デザインは、日本・アメリカ・ヨーロッパのホンダによるデザインコンペが行われ、日本案を中心にまとめられたもの。1月から欧州・北米に輸出が始まっていたが、4月からは「ファイアーストーム」として国内市販も開始された。 ちなみに、北米仕様の呼び名は「SUPER HAWK996」。
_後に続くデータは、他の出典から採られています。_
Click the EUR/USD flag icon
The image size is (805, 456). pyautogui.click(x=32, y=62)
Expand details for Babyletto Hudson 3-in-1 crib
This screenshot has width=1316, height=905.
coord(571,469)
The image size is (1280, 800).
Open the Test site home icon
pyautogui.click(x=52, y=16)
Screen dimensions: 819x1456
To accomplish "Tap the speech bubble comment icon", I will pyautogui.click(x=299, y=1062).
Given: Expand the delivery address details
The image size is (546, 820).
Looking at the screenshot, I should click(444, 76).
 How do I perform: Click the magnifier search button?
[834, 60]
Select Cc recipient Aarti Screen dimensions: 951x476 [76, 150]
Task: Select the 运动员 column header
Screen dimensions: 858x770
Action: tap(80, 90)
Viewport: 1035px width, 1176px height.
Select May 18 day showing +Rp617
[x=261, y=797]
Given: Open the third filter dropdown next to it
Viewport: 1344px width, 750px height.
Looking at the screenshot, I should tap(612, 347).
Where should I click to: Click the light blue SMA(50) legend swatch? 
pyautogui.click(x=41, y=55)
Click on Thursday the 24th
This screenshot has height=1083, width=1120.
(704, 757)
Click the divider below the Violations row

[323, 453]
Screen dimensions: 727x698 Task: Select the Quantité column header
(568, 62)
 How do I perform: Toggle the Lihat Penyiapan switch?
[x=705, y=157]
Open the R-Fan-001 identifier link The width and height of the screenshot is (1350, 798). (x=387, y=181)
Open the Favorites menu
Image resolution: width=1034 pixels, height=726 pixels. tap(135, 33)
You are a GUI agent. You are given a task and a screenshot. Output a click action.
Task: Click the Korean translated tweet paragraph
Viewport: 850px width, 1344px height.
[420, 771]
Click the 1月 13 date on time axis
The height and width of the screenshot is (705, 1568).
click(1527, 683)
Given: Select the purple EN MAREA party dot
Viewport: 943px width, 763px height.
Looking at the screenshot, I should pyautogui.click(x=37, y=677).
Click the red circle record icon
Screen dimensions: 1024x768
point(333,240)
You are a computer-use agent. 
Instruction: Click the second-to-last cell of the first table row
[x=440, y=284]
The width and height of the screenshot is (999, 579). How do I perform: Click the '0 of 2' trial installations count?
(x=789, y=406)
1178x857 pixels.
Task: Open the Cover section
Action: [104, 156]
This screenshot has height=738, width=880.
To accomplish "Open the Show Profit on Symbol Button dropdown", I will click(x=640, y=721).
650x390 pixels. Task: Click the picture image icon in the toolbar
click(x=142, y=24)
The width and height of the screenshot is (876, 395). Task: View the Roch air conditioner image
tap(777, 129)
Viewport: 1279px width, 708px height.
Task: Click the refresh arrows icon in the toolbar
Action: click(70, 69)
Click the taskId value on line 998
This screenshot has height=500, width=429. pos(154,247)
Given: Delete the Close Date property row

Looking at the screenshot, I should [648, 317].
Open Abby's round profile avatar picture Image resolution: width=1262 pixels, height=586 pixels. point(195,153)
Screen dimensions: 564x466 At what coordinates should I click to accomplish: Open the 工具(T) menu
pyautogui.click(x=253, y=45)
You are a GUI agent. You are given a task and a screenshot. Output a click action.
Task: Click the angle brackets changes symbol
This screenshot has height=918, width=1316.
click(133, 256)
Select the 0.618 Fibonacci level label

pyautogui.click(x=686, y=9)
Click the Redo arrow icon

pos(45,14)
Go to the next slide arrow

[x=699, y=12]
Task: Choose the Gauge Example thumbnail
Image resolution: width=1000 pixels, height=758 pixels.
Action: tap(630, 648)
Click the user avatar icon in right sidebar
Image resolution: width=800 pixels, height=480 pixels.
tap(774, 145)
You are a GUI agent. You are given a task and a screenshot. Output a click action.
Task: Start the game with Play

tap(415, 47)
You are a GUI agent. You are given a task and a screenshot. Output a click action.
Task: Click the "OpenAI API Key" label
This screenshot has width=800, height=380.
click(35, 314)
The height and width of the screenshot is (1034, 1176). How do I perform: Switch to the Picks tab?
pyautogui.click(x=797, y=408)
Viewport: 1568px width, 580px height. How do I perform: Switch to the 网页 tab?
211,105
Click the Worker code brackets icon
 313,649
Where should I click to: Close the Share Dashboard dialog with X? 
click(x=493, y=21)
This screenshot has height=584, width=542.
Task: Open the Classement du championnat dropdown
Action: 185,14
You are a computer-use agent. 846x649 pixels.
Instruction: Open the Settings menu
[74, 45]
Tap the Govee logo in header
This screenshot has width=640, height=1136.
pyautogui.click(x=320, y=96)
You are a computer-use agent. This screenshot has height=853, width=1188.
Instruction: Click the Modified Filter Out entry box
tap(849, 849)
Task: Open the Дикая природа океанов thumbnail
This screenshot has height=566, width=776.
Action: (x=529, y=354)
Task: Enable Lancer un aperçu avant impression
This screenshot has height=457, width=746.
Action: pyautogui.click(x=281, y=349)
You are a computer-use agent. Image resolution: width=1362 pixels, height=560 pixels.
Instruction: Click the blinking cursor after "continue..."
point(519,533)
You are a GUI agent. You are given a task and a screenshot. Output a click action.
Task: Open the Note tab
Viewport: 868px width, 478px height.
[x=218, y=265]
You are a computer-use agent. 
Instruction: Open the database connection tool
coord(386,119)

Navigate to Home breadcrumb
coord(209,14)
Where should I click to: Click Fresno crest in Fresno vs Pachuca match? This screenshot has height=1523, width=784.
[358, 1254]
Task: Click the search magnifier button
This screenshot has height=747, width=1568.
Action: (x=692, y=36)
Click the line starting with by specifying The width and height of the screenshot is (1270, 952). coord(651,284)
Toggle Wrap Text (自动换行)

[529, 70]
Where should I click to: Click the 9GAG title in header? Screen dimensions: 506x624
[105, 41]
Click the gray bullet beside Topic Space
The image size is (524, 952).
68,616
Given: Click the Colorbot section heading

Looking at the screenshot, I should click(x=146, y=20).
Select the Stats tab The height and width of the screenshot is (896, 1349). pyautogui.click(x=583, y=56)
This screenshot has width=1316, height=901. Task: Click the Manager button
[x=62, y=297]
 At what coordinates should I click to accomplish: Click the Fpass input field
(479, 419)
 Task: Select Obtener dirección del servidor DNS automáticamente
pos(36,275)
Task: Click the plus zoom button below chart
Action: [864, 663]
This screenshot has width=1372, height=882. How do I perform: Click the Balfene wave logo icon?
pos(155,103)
パワーは輸出仕様が110PS/9000rpm、国内仕様が93PS/8500rpm。両者の差はイグナイター、カムプロフィール、インシュレーター、マフラー口径、チェーンサイズ、ファイナルなどだが、国内仕様もトルクが充実しており、実際に乗った際の体感差も少なかったのと、パーツ換装によるパワーアップ(フルパワー化と一般に呼ばれるが、厳密にはフルパワーではない)が容易だったこともあり、国内仕様も高い人気を博した。
- ボディカラー
- イタリアンレッド、ブーンシルバーメタリック(国内)
- イタリアンレッド、パールフラッシュイエロー、ブラック(欧州)
[編集] 1998年
カラーリング変更。国内は輸出専用色に近いパールシャイニングイエローが登場。レッドは廃止され、シルバーも明るいフォースシルバーメタリックに変更された。同時に、フレーム側面にバフ仕上げを施し、フロントフォークのトップキャップをブルーのアルマイト仕上げとし、チェーンもゴールドチェーンを標準装備するなど、各部の質感が高められている。欧州仕様は車体色に国内と同じシルバーが追加され、計4色となっている。
- ボディカラー
- パールシャイニングイエロー、フォースシルバーメタリック(国内)
- イタリアンレッド、パールフラッシュイエロー、フォースシルバーメタリック、ブラック(欧州)
[編集] 1999年
欧州仕様のカラーリングを変更。イタリアンレッドとフォースシルバーメタリックの代わりに、新たにパールライブリーオレンジとミディブルーメタリックが登場。計4色のラインアップとなる。国内仕様は継続販売で、変更はない。
- カラーリング
- パールシャイニングイエロー、フォースシルバーメタリック(国内)
- パールライブリーオレンジ、ミディブルーメタリック、パールフラッシュイエロー、ブラック(欧州)
[編集] 2000年
欧州仕様に若干の変更。スクリーン前端部の、防眩用のブラック仕上げの部分がグラデーションとなったほか、前後ホイールの塗色をシルバーに変更、若干のイメージチェンジを図っている。カラーリングは、前年登場したオレンジとブルーが早くも姿を消し、新たにブルーとグリーンの中間のようなヘレスブルーメタリックが登場したほか、前年に廃止されたイタリアンレッドが復活。継続色はパールフラッシュイエローのみで、全3色のカラーとなった。国内仕様は継続販売で、変更はない。
- カラーリング
- パールシャイニングイエロー、フォースシルバーメタリック(国内)
- ヘレスブルーメタリック、イタリアンレッド、パールフラッシュイエロー(欧州)
[編集] 2001年
登場以来初めてとなる、大幅なマイナーチェンジを敢行。燃料タンクを大型化し、2ℓアップの18ℓ(輸出仕様では19ℓ表記)としたほか、フロントフォークのダンパーのセッティング変更(ややソフトな味付けとなった)が施され、ハンドルが垂れ角で7度、グリップ位置計測で16mm(正確には15.6mm)アップした。メーターデザインも一新し、デジタルトリップメーターや時計、燃料計、ハザードランプなどの機能を追加。盗難抑止効果の高いイモビライザーシステム「H・I・S・S」も標準装備(国内では初)するなど、全体的にツーリングスポーツとしての機能を充実させる形での進化となった。これはツーリングで手首が痛くなる、燃料タンクが小さい、といった、従来型に対するユーザーの不満の声に応えたものである。スタイリングは基本的に同一だが、タンク上にあった「FireStorm」のデカールはホンダのウイングマークに改められ、フロントカウルサイドの「VTR」のロゴが「FireStorm」となっている。また、この型から、前後のウインカーが小型化されている。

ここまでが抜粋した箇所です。